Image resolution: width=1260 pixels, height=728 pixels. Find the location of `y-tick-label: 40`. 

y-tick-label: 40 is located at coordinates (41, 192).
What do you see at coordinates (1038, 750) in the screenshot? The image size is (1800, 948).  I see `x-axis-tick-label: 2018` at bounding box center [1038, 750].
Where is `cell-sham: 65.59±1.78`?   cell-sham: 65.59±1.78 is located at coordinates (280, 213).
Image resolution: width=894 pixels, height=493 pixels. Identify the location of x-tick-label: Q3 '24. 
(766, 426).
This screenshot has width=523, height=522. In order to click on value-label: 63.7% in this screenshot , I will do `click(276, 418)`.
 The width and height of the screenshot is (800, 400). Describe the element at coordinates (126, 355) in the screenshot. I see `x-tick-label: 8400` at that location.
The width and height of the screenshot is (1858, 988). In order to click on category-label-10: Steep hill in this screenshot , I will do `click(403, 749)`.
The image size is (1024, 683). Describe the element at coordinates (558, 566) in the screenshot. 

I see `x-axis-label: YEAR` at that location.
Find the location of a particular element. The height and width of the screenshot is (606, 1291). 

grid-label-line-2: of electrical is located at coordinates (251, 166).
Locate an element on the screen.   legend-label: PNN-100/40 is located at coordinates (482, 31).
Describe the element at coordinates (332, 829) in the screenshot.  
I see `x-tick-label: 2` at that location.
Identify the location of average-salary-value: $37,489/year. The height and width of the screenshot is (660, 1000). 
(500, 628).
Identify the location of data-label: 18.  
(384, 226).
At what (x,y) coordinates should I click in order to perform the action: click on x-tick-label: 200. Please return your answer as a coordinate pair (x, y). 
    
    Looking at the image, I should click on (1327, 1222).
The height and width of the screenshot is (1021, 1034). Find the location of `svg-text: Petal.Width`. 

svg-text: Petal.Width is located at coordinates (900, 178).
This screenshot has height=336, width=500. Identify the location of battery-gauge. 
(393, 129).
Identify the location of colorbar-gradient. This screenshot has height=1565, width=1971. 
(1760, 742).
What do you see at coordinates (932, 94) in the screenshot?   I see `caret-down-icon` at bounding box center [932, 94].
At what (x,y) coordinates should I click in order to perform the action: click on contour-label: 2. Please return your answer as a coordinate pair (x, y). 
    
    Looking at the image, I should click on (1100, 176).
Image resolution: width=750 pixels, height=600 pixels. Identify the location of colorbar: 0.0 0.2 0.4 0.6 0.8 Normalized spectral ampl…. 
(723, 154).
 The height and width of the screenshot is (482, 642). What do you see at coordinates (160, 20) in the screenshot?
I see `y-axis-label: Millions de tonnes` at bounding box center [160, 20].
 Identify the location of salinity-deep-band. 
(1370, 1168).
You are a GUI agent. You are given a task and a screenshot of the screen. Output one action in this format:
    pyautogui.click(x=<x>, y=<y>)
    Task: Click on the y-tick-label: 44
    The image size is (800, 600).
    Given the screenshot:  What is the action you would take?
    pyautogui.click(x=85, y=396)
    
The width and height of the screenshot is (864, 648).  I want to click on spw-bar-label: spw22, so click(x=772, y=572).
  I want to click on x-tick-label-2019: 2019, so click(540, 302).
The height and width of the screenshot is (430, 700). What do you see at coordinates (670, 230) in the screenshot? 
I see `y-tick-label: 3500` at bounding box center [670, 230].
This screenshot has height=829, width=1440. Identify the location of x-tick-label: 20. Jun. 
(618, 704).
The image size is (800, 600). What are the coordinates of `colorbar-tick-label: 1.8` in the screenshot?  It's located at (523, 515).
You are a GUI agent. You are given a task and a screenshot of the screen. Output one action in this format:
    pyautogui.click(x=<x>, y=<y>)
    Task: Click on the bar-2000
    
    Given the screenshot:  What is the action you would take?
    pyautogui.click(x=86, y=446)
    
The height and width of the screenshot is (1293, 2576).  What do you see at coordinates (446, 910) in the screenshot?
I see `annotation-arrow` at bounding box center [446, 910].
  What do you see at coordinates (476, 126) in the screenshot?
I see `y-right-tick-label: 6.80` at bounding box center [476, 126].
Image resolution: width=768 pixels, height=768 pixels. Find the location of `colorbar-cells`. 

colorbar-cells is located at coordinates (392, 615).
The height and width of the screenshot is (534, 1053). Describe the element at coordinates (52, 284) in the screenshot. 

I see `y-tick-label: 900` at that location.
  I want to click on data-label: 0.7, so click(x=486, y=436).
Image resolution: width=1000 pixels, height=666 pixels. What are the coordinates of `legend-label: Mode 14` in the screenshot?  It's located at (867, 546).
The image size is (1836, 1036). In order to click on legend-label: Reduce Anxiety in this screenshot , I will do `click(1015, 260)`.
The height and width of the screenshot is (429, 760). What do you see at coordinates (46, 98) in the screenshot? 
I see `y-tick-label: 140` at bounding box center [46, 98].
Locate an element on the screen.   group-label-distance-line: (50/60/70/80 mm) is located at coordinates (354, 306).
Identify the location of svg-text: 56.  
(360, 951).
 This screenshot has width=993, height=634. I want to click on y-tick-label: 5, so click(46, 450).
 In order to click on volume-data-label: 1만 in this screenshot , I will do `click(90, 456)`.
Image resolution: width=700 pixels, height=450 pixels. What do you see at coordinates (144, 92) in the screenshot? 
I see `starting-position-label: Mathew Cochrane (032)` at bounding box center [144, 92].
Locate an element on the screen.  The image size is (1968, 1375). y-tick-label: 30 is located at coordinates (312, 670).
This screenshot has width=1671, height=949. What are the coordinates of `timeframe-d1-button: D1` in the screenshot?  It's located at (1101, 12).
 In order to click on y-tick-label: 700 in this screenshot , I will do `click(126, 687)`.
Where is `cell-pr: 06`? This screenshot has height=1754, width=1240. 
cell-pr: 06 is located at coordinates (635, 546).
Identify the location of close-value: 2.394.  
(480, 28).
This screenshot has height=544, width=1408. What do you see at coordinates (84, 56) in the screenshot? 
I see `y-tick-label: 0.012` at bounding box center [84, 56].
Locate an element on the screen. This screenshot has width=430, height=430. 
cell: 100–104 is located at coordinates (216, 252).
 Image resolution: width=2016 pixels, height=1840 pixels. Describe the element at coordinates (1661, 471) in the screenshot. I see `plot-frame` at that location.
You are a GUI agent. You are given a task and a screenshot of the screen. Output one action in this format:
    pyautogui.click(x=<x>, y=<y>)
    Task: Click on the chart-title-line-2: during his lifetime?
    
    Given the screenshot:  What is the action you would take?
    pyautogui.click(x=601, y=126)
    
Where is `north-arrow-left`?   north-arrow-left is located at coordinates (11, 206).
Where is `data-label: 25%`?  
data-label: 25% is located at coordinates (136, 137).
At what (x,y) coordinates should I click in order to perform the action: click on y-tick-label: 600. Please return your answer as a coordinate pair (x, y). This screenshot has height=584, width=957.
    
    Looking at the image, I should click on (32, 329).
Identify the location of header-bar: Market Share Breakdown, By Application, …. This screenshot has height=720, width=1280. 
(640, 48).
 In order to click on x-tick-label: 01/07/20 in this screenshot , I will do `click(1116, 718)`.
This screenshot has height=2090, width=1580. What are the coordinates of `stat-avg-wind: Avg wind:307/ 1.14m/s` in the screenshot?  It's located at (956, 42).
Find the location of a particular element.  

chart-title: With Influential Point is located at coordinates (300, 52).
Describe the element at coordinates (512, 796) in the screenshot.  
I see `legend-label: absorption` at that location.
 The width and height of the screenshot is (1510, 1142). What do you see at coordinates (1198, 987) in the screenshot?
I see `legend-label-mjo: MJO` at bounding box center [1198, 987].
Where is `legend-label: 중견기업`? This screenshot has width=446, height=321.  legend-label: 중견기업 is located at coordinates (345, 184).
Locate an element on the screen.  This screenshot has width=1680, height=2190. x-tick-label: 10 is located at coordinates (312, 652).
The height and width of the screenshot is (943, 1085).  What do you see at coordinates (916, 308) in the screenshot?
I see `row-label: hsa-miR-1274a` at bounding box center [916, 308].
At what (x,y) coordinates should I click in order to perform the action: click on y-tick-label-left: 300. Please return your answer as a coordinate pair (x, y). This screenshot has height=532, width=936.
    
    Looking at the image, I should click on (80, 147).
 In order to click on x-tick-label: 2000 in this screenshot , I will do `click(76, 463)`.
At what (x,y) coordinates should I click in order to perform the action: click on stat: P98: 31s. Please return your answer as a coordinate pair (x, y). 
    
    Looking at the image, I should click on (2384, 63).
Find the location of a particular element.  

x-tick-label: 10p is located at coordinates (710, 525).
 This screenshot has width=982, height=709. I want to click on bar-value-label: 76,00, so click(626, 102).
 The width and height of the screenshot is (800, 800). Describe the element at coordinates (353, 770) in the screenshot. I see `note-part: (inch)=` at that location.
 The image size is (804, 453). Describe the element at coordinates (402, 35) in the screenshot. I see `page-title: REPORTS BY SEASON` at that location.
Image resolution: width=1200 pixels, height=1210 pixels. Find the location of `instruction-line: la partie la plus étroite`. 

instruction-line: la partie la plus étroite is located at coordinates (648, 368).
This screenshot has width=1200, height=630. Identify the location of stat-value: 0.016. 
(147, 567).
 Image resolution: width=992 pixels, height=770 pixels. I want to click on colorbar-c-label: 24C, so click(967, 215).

● **TASK INSTRUCTIONS**: Count the lines in the items above that contain the string "size". Case counts, and the answer should be the number alone.

● **RESULT OF THIS EXERCISE**: 7